162: Capítulo 162 ¿Es suficiente?

En el baño reinaba un silencio inusual.

El sonido de los zapatos de cuero del hombre al caer al suelo fue excepcionalmente claro.

Yvette se quedó helada, como si los pasos golpearan sus nervios como un tambor.

Mientras tanto, el hombre que tenía delante no se inmutaba en absoluto y no mostraba ningún temor.

Yvette apretó los puños y apretó los dientes con rabia.

Aunque sólo actuaba como novia de Charlie, Lance no lo sabía.

¿Cómo podía Lance estar tan tranquilo sin remordimientos de conciencia?

Pero no era el momento de discutir con él.

No importaba quién la viera así, se sentiría extremadamente avergonzada.

Después de pensarlo, Yvette pensó que sólo Lance podía hacerlo.

Yvette levantó la cara con sus hermosos ojos, suplicante.

Lance lo entendió y, en silencio, dijo —¿Me lo ruegas?

En ese momento, su expresión era inusualmente fría.

Por su expresión, Yvette comprendió lo que quería decir.

Estaba esperando a que ella tomara una decisión y ella sabía cómo complacerle.

Estaba acostumbrada a eso.

¡Bang!

Charlie llamó ligeramente a la puerta y preguntó —¿Hay alguien dentro?

En una fracción de segundo, un escalofrío recorrió rápidamente la espalda de Yvette.

Sin tiempo para pensar más, se quedó tan sorprendida que rodeó el cuello del hombre con los brazos.

Sus piernas se engancharon alrededor de su delgada cintura, y sus labios sonrosados mordieron el lugar bajo su nuez de Adán.

Sintió que el sonido de la respiración del hombre y su extraño gemido estaban a punto de oírse.

Estaba tan asustada que rápidamente le tapó la boca mientras inconscientemente se deslizaba hacia abajo, casi cayéndose.

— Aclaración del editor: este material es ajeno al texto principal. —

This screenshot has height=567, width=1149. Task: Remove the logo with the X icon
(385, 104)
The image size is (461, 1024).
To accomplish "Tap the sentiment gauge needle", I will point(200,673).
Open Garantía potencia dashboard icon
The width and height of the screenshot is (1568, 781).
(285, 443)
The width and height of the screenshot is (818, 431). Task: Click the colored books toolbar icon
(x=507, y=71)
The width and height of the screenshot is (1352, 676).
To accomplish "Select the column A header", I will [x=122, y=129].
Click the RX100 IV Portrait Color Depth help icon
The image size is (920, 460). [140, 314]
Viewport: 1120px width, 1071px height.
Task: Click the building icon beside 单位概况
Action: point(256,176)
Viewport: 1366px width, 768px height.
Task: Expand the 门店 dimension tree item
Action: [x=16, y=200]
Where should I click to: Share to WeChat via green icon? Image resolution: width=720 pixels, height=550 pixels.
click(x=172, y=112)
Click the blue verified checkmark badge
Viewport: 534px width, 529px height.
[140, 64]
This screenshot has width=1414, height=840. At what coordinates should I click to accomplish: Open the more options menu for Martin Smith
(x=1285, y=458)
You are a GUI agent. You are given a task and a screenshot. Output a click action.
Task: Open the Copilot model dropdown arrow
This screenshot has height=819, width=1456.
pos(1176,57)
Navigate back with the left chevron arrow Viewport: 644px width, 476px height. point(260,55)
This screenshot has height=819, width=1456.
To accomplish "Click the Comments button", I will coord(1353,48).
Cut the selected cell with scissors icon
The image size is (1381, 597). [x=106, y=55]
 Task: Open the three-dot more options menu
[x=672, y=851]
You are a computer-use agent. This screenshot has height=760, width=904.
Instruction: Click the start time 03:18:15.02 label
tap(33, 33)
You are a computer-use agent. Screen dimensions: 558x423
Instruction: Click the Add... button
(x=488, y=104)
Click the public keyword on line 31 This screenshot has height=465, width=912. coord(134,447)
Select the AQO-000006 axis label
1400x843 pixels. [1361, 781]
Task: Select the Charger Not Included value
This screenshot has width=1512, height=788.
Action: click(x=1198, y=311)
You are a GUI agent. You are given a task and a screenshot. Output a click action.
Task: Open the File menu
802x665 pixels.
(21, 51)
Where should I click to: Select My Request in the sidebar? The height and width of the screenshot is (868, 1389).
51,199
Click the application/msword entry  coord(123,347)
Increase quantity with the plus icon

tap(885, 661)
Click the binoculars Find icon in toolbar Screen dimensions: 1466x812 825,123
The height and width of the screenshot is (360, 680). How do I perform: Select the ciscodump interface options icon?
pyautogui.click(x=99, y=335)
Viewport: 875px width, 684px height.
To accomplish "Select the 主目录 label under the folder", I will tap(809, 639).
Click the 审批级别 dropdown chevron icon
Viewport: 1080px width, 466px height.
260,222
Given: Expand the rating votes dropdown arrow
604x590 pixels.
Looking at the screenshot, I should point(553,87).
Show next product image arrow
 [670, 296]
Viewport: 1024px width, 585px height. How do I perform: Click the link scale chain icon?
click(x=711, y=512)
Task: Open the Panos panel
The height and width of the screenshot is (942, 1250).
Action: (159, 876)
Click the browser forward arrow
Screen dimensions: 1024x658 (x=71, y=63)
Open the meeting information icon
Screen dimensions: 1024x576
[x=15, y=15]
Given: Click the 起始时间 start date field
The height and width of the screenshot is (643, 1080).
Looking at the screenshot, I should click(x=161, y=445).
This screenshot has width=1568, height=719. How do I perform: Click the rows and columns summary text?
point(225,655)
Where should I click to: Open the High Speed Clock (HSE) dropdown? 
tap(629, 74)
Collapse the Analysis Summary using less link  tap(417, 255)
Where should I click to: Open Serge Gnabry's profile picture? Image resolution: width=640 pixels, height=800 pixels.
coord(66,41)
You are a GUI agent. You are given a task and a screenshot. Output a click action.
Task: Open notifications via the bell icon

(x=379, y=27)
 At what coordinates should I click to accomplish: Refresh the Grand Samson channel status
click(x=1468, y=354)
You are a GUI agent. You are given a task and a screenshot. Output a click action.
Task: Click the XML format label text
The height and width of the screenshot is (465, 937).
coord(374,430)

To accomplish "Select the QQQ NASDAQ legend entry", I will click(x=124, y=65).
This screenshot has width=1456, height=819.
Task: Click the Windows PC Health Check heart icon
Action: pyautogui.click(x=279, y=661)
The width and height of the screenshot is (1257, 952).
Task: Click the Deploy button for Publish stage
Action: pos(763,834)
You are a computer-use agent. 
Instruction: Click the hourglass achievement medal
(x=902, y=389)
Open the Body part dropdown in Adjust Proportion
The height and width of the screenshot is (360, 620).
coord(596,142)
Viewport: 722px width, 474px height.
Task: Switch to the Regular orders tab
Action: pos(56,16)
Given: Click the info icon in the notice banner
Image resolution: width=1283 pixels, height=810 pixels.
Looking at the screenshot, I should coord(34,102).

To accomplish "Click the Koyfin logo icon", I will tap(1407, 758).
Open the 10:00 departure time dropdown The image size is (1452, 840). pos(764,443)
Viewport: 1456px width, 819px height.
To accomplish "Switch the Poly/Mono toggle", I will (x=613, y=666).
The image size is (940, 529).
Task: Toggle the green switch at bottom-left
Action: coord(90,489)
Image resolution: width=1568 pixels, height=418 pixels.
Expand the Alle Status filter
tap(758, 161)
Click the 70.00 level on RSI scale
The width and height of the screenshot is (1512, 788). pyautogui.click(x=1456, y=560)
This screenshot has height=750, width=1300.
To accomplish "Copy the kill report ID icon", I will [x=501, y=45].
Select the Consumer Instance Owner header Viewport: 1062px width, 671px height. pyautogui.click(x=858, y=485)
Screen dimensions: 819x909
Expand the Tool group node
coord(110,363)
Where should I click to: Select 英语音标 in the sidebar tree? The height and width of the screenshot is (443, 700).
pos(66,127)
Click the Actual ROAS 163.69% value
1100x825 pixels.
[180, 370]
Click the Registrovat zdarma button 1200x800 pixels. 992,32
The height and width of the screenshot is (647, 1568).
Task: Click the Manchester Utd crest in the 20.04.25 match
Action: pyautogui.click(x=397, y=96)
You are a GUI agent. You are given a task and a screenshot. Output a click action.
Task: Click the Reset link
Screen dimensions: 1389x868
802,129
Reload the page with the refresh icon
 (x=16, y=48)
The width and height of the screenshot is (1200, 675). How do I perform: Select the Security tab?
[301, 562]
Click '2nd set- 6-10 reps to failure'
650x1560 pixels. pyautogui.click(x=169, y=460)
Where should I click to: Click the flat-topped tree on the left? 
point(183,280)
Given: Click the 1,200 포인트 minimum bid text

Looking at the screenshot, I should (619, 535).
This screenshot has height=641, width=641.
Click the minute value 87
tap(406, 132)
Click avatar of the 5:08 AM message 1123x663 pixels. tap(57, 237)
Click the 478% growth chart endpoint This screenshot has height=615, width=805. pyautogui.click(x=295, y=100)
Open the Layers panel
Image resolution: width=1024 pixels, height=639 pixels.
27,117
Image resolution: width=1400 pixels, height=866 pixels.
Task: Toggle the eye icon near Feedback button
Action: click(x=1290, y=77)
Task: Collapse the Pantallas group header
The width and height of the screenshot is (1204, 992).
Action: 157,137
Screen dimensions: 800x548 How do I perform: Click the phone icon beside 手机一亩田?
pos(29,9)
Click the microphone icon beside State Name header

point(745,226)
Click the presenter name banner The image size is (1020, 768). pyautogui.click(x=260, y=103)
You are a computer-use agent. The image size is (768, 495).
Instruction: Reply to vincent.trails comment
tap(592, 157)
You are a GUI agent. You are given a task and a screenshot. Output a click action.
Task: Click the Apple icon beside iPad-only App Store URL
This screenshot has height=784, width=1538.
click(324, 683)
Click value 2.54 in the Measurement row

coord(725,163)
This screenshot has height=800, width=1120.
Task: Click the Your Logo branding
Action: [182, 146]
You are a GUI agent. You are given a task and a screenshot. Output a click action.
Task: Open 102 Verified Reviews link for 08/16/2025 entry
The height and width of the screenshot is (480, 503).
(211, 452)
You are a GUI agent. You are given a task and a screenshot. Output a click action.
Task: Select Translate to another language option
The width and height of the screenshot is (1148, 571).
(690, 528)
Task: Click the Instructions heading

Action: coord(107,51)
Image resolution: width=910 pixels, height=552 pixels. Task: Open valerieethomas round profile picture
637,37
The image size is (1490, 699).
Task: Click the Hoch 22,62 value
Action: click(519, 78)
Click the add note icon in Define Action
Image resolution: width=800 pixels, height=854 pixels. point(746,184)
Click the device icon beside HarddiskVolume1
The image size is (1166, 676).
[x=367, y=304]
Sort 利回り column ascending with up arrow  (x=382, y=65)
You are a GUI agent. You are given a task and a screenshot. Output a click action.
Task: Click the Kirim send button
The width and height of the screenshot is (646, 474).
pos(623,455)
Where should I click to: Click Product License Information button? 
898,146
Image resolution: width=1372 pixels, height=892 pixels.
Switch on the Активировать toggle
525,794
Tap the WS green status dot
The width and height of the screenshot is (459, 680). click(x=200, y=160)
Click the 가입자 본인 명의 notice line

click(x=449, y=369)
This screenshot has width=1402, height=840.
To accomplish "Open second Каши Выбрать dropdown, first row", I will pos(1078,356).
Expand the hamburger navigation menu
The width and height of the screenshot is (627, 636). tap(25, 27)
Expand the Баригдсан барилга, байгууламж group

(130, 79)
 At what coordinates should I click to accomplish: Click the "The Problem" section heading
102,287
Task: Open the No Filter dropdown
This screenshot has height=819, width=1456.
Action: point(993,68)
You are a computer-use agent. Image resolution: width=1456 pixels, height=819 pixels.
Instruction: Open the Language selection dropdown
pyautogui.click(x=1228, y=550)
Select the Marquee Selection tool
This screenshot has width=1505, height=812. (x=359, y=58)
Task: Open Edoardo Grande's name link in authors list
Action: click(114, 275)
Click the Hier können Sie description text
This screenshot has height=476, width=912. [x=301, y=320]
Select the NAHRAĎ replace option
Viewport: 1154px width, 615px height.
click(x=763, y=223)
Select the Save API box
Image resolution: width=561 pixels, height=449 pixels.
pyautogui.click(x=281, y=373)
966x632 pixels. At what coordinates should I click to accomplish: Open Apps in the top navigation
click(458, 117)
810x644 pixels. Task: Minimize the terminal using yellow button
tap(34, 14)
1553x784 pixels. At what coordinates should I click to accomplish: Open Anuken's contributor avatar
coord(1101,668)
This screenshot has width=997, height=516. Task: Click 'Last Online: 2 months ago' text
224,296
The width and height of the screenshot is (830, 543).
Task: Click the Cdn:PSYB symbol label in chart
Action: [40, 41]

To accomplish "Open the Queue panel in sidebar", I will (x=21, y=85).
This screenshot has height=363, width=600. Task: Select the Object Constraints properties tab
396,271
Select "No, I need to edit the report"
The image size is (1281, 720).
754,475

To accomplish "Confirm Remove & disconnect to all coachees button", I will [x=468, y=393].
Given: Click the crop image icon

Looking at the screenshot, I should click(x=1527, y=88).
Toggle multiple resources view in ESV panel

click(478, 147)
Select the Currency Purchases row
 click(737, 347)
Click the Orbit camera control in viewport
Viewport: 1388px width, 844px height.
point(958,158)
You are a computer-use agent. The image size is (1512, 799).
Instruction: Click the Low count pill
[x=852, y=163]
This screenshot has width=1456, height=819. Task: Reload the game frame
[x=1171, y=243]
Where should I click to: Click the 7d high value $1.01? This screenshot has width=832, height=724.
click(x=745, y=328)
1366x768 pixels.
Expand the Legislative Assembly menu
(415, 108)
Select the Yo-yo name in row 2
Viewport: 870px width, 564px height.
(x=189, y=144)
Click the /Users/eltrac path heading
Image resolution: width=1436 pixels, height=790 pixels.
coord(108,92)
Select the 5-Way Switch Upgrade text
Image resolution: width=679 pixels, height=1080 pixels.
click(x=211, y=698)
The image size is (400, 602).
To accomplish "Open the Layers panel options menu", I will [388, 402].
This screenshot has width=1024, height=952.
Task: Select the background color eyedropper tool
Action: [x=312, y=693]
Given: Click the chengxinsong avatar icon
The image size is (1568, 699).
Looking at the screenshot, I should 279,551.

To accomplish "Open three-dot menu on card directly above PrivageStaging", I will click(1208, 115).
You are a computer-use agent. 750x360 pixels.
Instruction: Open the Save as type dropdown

Afortunadamente, estaba sujeta por la gran palma seca del hombre.

En el exterior.

Charlie, impaciente, puso la mano en el picaporte de la puerta y estaba a punto de empujarla para abrirla.

De repente, entró una limpiadora.

Le miró y le dijo —Señor, están reparando la habitación.

Puede usar otra.

Tras decir esto, la limpiadora empujó el carrito y le preguntó amablemente —Señor, ¿quiere ir al baño ahora?

Si no, empezaré a limpiarlo.

La expresión de Charlie era fría.

Aunque había un hueco bajo el compartimento, no podía agacharse delante de la gente para comprobar el interior.

Reprimió el malestar y sólo pudo marcharse.

La limpiadora empezó a limpiar el lugar, aspirando el polvo y arrastrando el suelo con un zumbido.

Yvette respiró por fin aliviada y su cuerpo se ablandó.

No quiso colgarse de Lance ni un segundo.

Cuando estaba a punto de bajar, el hombre le tocó el trasero y la apretó contra la puerta.

Sus ojos se volvieron fríos.

—¿Quieres huir después de usarme?

Yvette dijo —¿Cuándo te he utilizado?

Acaba de venir una limpiadora.

¡Bang!

Lance golpeó la puerta con el puño, haciendo un ruido ensordecedor.

Yvette se detuvo de repente, con los ojos muy abiertos por la sorpresa.

Había una limpiadora fuera.

«¿Está loco?» se preguntó Yvette.

Al segundo siguiente, comprobó que la limpiadora parecía no haberla oído.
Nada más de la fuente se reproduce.